In 2019, the IRS audited 0.77% of taxpayers who claimed the EITC and 0.4% of those with incomes under $25,000, compared with 0.17% of those with incomes between $25,000 and $199,999 and 0.17% of those with incomes between $200,000 and $499,999.

From fiscal years 2010 to 2021, the majority of extra taxes the IRS recommended from audits came from taxpayers with incomes below $200,000. On the other hand, the additional taxes recommended per audit increased as taxpayer income increased. Over time, the average number of hours spent per audit was generally stable for lower-income taxpayers but more than doubled for those with incomes of $200,000 and above. According to IRS officials, the greater complexity of higher-income audits and increased case transfers due to auditor attrition contributed to the time increase. The IRS estimates 15% of its current tax examiners and revenue agents will retire in the next three years.

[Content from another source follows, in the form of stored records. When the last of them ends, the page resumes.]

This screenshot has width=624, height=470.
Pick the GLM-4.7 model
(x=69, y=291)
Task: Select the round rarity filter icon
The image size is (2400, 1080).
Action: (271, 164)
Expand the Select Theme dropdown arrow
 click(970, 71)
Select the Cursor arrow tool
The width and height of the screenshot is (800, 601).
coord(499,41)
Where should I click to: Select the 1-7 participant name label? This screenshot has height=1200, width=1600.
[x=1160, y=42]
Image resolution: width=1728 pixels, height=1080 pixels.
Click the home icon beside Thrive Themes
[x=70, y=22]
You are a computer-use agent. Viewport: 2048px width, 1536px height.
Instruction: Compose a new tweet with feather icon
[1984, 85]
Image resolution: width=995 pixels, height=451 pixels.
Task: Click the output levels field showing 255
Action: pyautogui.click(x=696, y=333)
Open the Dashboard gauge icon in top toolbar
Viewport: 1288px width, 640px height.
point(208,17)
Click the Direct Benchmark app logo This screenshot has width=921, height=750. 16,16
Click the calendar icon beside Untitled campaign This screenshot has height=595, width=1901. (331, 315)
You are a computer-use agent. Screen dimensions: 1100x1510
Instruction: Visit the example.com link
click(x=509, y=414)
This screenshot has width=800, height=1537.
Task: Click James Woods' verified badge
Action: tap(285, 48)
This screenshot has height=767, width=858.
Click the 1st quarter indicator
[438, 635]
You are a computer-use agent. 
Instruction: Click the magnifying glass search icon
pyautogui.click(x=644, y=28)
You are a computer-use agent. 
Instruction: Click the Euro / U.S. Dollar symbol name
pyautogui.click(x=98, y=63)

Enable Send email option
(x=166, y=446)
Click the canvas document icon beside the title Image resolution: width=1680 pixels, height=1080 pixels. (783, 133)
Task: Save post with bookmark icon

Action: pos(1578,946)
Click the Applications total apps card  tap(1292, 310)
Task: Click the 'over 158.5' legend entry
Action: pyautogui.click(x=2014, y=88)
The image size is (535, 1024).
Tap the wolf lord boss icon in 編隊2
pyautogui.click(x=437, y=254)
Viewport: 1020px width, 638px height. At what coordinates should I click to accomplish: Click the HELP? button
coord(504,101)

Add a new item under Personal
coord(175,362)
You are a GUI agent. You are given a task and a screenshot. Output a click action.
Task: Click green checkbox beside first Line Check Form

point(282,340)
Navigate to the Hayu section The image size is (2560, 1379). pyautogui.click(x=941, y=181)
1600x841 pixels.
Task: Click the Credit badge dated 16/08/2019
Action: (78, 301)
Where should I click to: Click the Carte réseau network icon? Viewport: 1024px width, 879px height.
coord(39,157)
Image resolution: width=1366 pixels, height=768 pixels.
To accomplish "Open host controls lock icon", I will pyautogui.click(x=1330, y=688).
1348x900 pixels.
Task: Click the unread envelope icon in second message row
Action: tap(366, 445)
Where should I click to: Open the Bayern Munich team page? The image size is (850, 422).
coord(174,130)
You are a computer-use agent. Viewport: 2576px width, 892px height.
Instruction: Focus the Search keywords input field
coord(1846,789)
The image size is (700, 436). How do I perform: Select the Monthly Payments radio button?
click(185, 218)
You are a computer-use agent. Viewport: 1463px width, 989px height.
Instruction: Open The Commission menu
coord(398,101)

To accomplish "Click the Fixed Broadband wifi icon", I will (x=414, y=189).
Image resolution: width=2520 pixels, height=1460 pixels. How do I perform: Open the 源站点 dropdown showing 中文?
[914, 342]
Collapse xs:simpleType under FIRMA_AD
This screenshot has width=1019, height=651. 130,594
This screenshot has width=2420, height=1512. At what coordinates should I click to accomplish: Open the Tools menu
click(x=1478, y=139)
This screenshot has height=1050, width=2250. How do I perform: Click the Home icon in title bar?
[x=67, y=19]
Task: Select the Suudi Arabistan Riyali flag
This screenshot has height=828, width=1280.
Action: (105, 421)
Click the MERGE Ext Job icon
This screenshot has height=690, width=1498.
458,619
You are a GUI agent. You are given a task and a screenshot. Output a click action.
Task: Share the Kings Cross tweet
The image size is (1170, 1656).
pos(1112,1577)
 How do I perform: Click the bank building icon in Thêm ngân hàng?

“Auditing requires auditors to properly respond to taxpayers with increasingly complex business and investment activities,” wrote Douglas O’Donnell, deputy commissioner of services and enforcement at the IRS, in response to the report. “Greater complexity requires greater sophistication and skill as well as applying more time to perform the necessary review of information and to properly apply the law. The more complex the audit, the more time is required of our most experienced auditors and others involved (e.g. international and valuation) and Chief Counsel. The IRS has lost to attrition many thousands of employees, including those with the most sophisticated skills. We have been unable to replace them due to shrinking appropriations.”

House Ways and Means Oversight Subcommittee chair Bill Pascrell, D-New Jersey, had requested the GAO report and he blasted the findings. 

“The findings by the GAO on IRS auditing rates are another five-alarm fire bell for our national tax system,” Pascrell said in a statement Tuesday. “Over the last decade, accountability for the wealthiest tax cheats has plummeted so far it almost hits the floor. Looking at the numbers, a tax filer making less than $25,000 a year is more than twice as likely to be audited as someone with between $200,000 and $500,000 in income. I worry well-off taxpayers are not going to be pursued at the rate things are going.”

His office noted that except for those with over $5 million in income, audits of the lowest-income taxpayers resulted in higher amounts of recommended tax per audit hour. The IRS collected about one-half of all recommended taxes between 2011 and 2020 with collection rates generally higher for those taxpayers with incomes under $200,000, including EITC recipients. That is probably because of the fact that the IRS conducts EITC audits before issuing refunds. High-income audits, according to the IRS, are more likely to have recommended tax amounts that are abated or more difficult to fully collect.

A separate report released Tuesday by the Tax Justice Network, an advocacy group, found the U.S. ranks highest on its Financial Secrecy Index for 2022. The report found that the supply of financial secrecy services, such as those used by Russian oligarchs, tax evaders and corrupt politicians, has continued to decrease globally due to transparency reforms. However, five of the G7 countries — the U.S., the U.K., Japan, Germany and Italy — are responsible for cutting global progress against financial secrecy by more than half.

“It isn’t just tax havens over here and everybody else is the good guys,” said Alex Cobham, executive director of the Tax Justice Network, during an online panel discussion Tuesday. “It’s a spectrum. Every country, every jurisdiction is more secretive than it might be and has work to do. This time, what we found is that the U.S. has gone to the top of the ranking, singlehandedly giving it the biggest secrecy value that we’ve ever seen, responsible for about 5% of all the global secrecy threats that underpin tax abuse and corruption worldwide.”